Distinguished Lecture Series

Prof. Dr. C. Müller-Schloer

Leibniz University of Hannover

12 January 2017, 04:15 pm

S2|02 Room C110, Robert-Piloty-Gebäude, Hochschulstr. 10, 64289 Darmstadt

“Trust Communities – Social Mechanisms for Technical Systems”

Abstract

Trust, fairness, reputation, forgiveness but also laws and sanctions are indispensible ingredients of human societies. Despite Dawkins’ “The Selfish Gene”, we are primarily social and cooperative animals, and this is for a good reason: Cooperative societies are more successful than collections of selfish agents, and social behavior pays off not only for the group as a whole but also for the individuals.

Technical systems resemble more and more our human societies: They are complex, consist of semi-autonomous subsystems (or “agents”), which are largely unknown and self-interested, and interact with each other. These systems are highly dynamic and open, hence impossible to rigidly define at design time and difficult to control at runtime. We will increasingly rely on self-organization mechanisms to make them adaptive and robust against changing requirements and environment.
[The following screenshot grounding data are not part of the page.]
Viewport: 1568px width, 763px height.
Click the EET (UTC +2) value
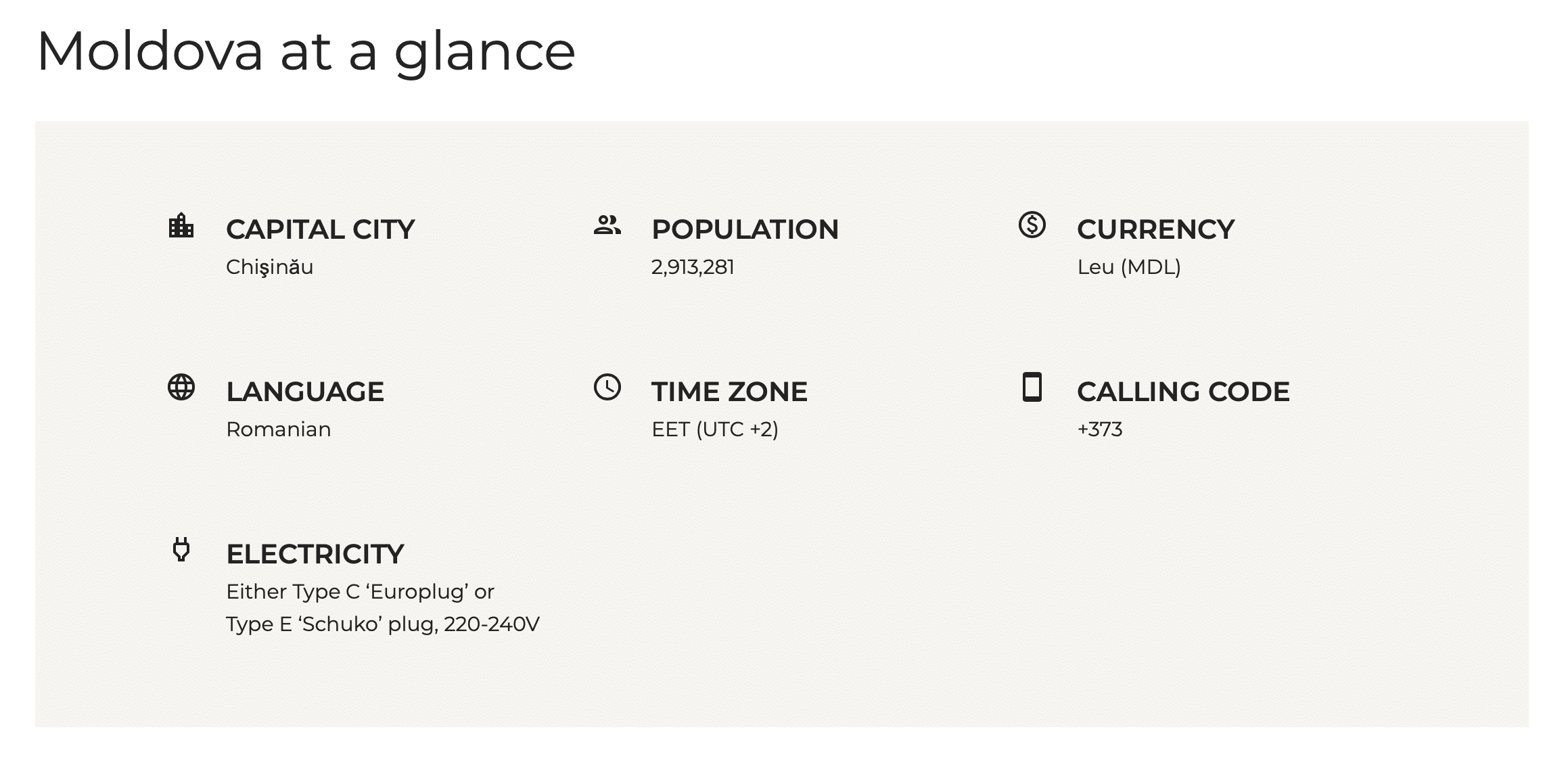(715, 430)
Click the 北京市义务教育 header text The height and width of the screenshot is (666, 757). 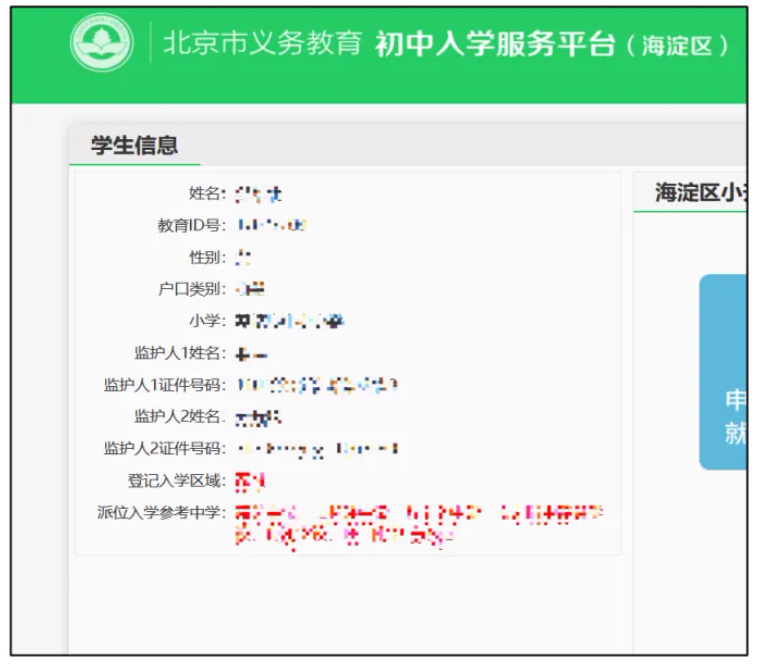261,44
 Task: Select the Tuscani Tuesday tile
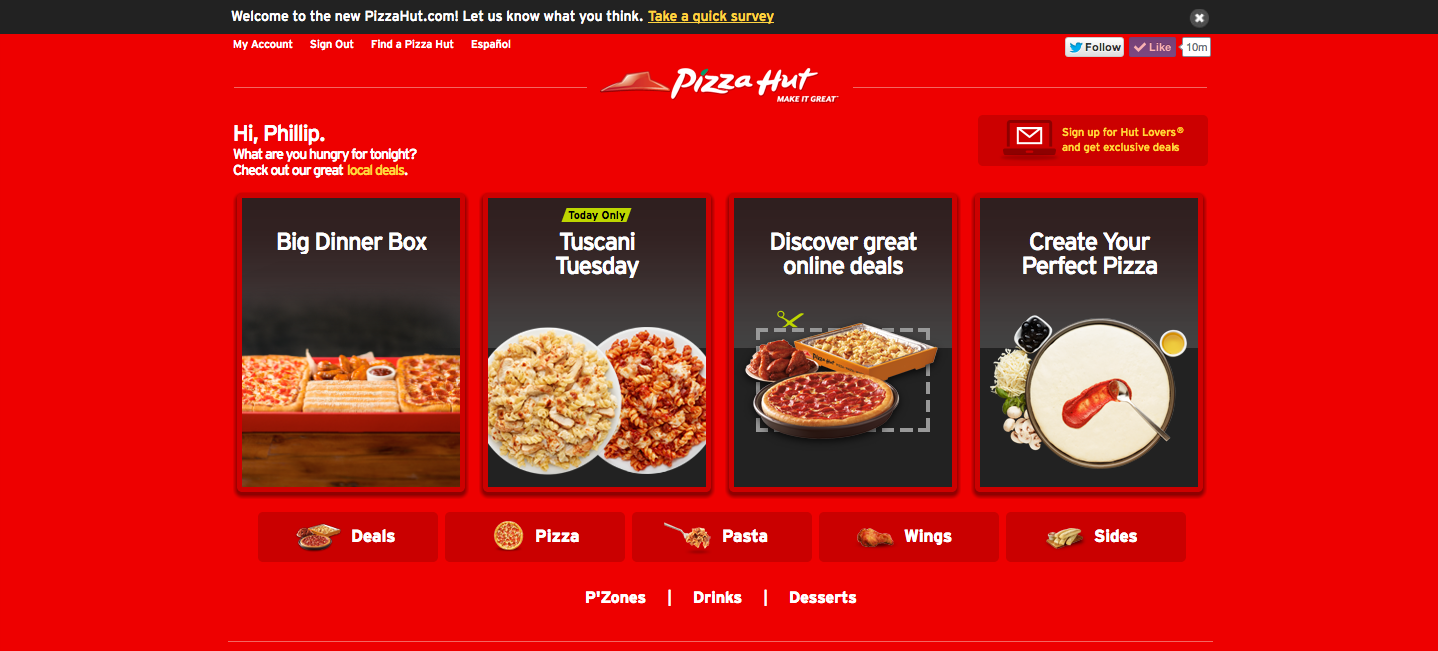click(x=597, y=343)
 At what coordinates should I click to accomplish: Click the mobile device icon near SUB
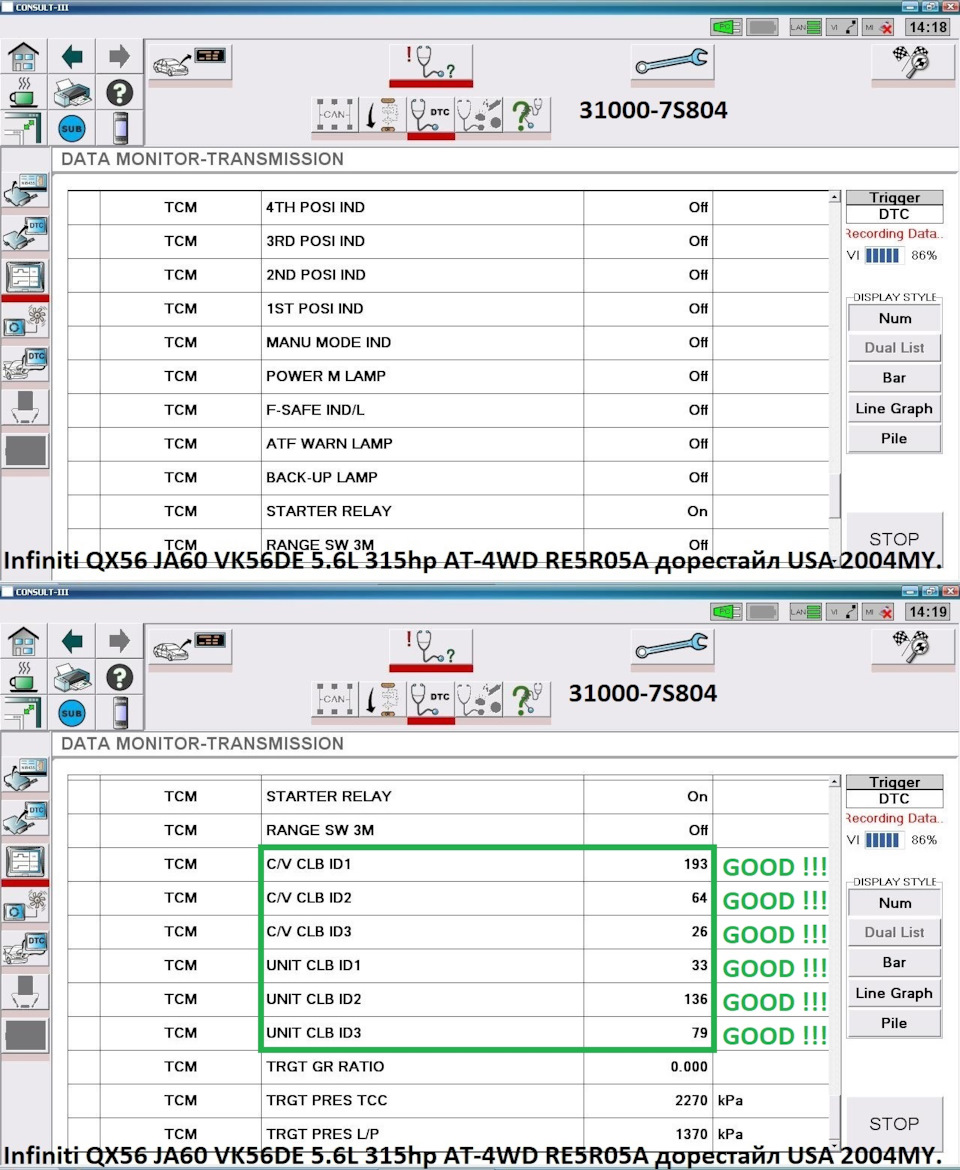coord(120,128)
Therefore it is an obvious approach to transfer and utilize social mechanisms into technical systems.

The lecture discusses the prisoners’ dilemma and the Tragedy of the Commons to motivate the introduction of trust into technical systems. It shows how different forms of self-organized implicit and explicit Trust Communities (iTCs and eTCs) can improve the robustness of a multi-agent organization. An open Grid Computing system serves as an example.
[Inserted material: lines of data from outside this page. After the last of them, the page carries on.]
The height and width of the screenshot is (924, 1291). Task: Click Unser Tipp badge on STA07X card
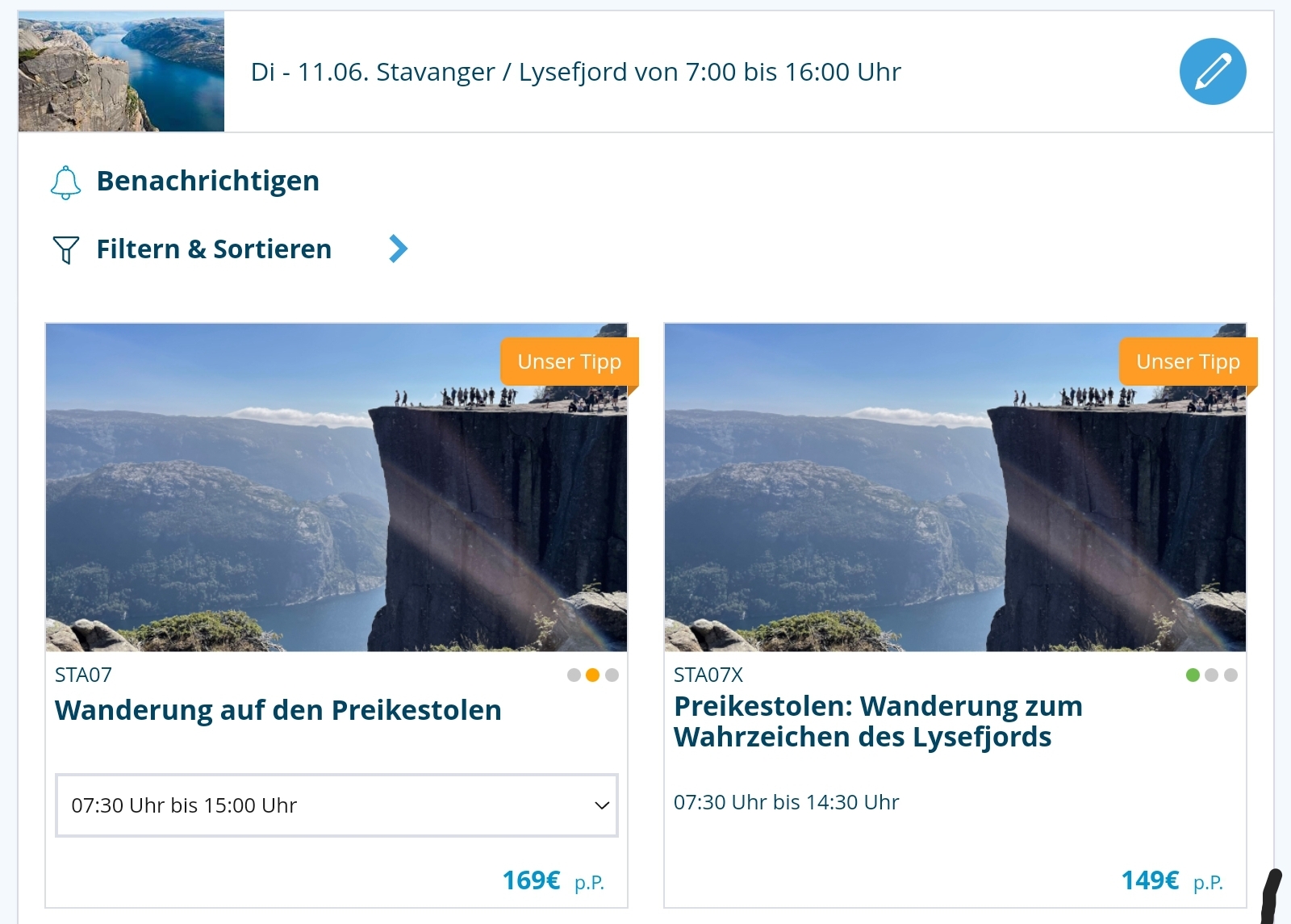coord(1188,362)
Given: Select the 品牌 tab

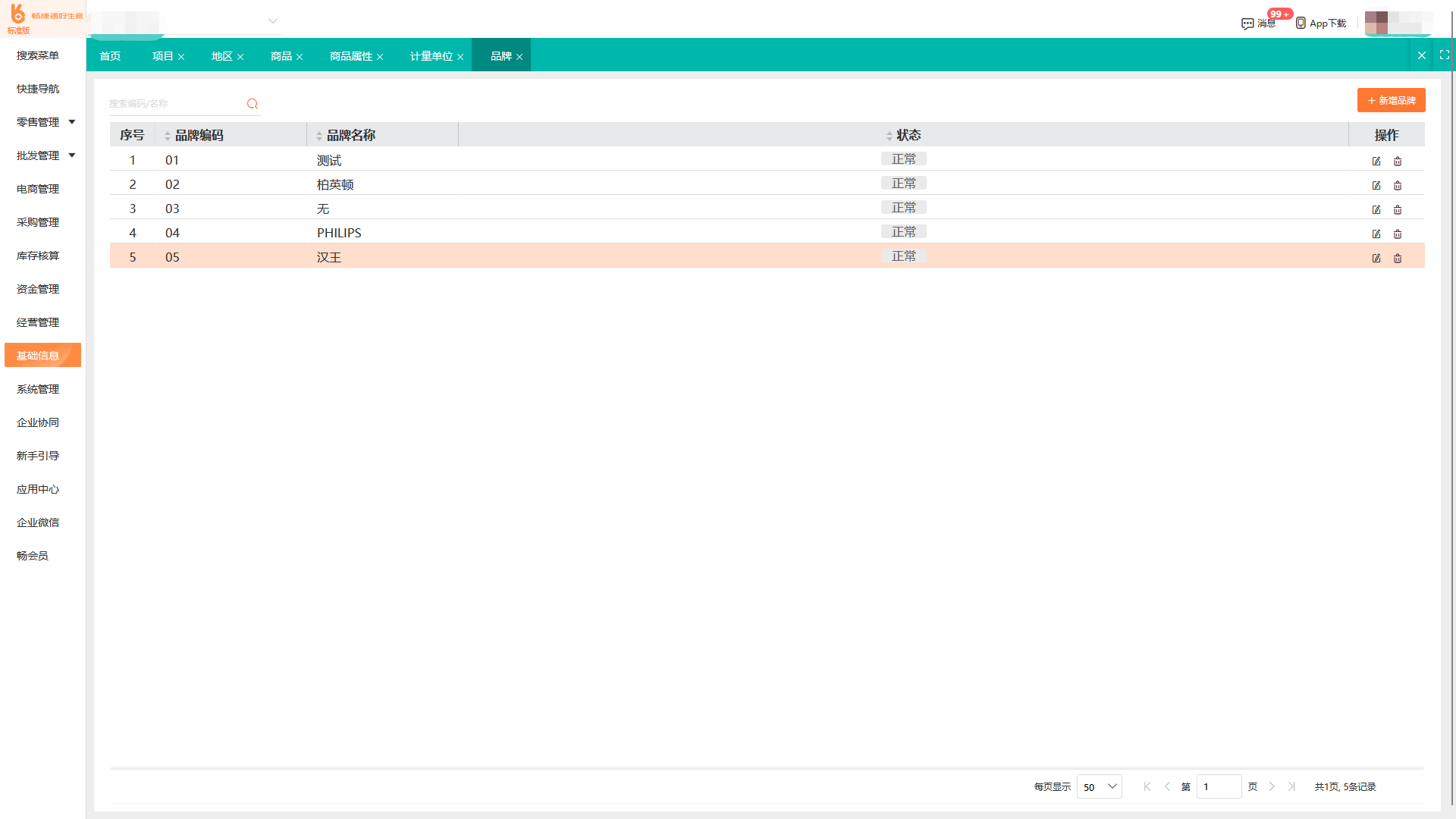Looking at the screenshot, I should point(500,55).
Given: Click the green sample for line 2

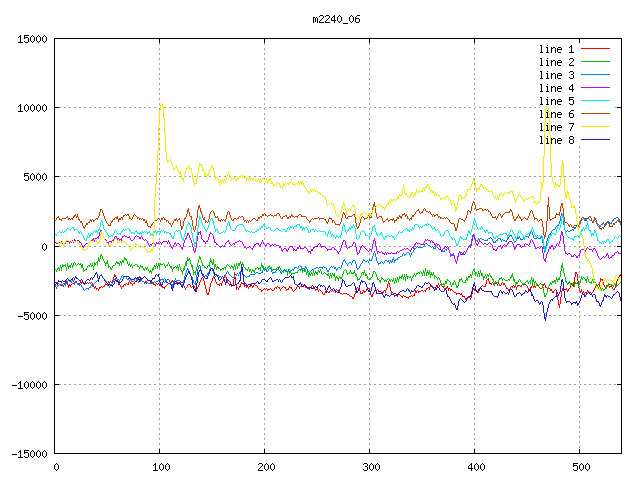Looking at the screenshot, I should point(595,62).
While iTCs and eTCs greatly improve the system robustness in the presence of egoistic agent attacks there are certain global situations like a trust-breakdown (so-called Negative Emergent Behavior NEB), which require a more massive interference by higher-level authorities. The lecture will explain how norms and sanctions can help to recover from NEB states.
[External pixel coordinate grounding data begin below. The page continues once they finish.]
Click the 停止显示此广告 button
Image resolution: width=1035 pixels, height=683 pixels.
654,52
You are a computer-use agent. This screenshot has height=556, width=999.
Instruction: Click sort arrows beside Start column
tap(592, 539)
In an outlook we will compare the social mechanisms introduced so far with Elinor Ostrom’s (Nobel laureate in Economic Sciences 2009) rules for Enduring Institutions and discuss their applicability to future technical systems.

Bio

Christian Müller-Schloer studied EE at the Technical University of Munich and received the Diploma degree in 1975, the Ph. D. in semiconductor physics in 1977. In the same year he joined Siemens Corporate Technology where he worked in a variety of research fields, among them CAD for communication systems, cryptography, simulation accelerators and RISC architectures.

From 1980 until 1982 he was a member of the Siemens research labs in Princeton, NJ, U.S.A. In 1991 he was appointed full professor of computer architecture and operating systems at the University of Hannover. His institute, later renamed to Institute of Systems Engineering – System and Computer Architecture, engaged in systems level research such as system design and simulation, embedded systems, virtual prototyping, educational technology and, since 2001, adaptive and self-organizing systems.

He is one of the founders of the German Organic Computing Initiative, which was launched in 2003 with support of GI and itg, the two key professional societies for computer science in Germany. In 2005 he co-initiated the Special Priority Programme on Organic Computing of the German Research Foundation (DFG).

He is author of more than 200 papers and 14 books.

Present projects – predominantly in the area of Organic Computing – deal, among others, with topics like quantitative emergence and self-organization, organic traffic control, and social mechanisms in self-organizing agent communities.